» **Exercise directions**: How many lines of the data below contain the string "Agree"? Reply with only the number.

========================================

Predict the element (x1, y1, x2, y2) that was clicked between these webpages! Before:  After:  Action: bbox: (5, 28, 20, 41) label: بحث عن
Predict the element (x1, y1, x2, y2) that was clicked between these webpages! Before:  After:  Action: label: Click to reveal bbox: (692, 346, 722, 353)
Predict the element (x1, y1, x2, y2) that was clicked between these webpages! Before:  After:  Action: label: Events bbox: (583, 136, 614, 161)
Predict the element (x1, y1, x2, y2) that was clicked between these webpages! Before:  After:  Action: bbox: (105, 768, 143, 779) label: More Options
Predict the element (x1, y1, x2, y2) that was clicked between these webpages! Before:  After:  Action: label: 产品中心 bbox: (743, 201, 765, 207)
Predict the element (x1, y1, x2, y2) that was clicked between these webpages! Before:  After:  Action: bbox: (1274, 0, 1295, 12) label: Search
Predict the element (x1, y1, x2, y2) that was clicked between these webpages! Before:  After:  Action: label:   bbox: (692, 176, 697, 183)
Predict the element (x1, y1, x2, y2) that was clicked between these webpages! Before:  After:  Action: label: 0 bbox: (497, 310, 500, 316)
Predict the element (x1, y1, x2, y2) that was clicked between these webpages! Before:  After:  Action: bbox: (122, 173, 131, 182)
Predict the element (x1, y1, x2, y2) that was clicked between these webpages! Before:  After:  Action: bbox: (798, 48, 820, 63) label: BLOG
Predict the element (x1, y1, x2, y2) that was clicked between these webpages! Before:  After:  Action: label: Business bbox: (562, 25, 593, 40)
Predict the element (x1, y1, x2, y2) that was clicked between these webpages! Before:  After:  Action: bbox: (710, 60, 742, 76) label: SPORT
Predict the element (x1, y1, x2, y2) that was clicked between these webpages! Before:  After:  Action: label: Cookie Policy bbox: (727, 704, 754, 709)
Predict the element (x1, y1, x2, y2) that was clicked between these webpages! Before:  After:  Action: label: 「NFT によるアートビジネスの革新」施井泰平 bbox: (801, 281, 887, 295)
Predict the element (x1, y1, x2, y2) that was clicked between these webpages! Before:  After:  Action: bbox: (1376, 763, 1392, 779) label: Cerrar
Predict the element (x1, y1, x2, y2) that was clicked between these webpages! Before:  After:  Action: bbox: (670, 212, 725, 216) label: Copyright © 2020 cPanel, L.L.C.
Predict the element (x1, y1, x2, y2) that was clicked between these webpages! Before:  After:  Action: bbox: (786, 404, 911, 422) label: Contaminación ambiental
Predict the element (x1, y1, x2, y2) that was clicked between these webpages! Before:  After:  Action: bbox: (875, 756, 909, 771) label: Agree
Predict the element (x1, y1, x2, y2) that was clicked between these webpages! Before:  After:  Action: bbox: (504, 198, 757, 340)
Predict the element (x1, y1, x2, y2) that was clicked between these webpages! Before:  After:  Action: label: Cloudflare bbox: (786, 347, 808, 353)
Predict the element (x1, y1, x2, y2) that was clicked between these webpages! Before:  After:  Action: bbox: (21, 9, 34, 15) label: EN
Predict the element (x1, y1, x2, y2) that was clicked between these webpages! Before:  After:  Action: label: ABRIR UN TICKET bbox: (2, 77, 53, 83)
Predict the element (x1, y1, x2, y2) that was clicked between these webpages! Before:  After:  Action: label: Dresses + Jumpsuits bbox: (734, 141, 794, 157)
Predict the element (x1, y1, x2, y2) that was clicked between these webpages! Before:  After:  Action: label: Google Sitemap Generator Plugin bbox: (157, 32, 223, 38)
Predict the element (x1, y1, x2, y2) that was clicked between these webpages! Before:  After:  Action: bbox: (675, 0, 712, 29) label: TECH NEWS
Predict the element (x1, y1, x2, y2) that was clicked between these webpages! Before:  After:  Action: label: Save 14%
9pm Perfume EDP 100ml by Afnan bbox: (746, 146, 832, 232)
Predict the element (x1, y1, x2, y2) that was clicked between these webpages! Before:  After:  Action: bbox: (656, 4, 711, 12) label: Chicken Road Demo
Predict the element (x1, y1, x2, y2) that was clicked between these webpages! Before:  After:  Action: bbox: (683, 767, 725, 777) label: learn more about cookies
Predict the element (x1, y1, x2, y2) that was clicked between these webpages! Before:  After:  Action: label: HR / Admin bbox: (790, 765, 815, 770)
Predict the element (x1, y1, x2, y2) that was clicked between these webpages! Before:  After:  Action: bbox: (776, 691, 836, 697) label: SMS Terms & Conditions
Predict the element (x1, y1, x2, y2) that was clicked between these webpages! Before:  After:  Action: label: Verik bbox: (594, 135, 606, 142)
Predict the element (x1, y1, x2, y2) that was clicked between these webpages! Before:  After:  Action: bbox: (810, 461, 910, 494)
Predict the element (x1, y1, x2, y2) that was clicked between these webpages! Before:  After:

========================================

» **Solved exercise**: 1